1. Introduction HTML is being revised to include more support for rich internet applications (RIA), mobile computing, and other recent developments. The new revision will also include better support for sections, sidebars, etc.

The new version is called HTML5 by the w3c and it is a recommendation (eventually to become a standard.) As of August 2010 HTML5 is implemented in Firefox, Chrome, Safari, Opera, some mobile browsers, and Seamonkey. It is NOT implemented in IE8 (or earlier) but Microsoft is implementing it in IE9. (IE9 is in beta testing at this writing.)

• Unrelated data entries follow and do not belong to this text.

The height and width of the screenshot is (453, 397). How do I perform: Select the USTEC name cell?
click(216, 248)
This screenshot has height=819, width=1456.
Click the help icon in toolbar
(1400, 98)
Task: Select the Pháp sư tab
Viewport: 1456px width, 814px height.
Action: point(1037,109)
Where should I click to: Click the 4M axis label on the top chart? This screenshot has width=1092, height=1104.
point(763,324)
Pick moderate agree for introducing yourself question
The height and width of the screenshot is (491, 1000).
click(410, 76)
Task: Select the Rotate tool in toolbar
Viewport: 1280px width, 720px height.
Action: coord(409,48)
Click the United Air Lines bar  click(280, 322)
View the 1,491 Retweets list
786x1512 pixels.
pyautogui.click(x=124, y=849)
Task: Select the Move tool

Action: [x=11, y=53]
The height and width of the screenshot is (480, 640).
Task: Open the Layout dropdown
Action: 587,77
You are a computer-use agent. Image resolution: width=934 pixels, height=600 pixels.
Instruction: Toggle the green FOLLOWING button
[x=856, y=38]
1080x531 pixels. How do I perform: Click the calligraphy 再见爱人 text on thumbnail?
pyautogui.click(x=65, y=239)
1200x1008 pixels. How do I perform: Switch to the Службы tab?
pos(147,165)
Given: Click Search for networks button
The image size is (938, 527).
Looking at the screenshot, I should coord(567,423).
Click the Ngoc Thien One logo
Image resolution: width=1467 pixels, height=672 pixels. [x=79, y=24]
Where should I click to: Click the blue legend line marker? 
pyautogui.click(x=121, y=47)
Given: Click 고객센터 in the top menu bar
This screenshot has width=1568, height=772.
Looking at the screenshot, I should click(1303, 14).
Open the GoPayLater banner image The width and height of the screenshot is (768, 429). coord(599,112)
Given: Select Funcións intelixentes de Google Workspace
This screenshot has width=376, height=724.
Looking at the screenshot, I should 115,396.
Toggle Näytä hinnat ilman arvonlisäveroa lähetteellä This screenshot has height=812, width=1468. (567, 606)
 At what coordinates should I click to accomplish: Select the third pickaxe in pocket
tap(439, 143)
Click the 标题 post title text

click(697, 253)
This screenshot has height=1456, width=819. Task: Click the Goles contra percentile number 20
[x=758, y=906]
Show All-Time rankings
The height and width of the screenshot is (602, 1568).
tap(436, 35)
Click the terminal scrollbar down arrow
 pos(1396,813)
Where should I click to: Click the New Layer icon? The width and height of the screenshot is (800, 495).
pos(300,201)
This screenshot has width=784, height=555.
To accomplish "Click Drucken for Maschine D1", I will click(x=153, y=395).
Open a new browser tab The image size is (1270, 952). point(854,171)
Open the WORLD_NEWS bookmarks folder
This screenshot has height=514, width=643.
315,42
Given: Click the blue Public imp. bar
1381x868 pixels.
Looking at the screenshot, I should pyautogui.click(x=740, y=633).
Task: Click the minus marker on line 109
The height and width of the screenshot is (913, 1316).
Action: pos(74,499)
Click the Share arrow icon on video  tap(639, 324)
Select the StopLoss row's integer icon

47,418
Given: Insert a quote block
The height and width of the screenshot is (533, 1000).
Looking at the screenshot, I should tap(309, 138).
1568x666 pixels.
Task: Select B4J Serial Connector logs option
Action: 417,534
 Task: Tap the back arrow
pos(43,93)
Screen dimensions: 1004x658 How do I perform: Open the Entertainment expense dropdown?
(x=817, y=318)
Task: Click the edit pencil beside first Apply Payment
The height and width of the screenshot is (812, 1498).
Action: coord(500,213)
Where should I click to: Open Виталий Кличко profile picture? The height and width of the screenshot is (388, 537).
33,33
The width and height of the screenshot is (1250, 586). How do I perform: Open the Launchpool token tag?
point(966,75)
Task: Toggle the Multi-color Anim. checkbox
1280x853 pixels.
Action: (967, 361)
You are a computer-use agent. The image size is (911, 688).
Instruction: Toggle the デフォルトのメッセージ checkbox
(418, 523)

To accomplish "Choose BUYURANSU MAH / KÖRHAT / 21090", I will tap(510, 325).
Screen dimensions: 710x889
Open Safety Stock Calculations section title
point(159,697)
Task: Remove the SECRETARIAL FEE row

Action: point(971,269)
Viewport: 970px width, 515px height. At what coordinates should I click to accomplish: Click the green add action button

Given the time lag for users to switch to new versions of browsers, you may expect many users to not have access to the new features in HTML5 for quite some time. So you will need to continue to write HTML which degrades gracefully for users of the earlier version. This is done by using functions which test whether or not a specific feature new to HTML5 is supported in the user's browser (or by using Modernizr to do this.)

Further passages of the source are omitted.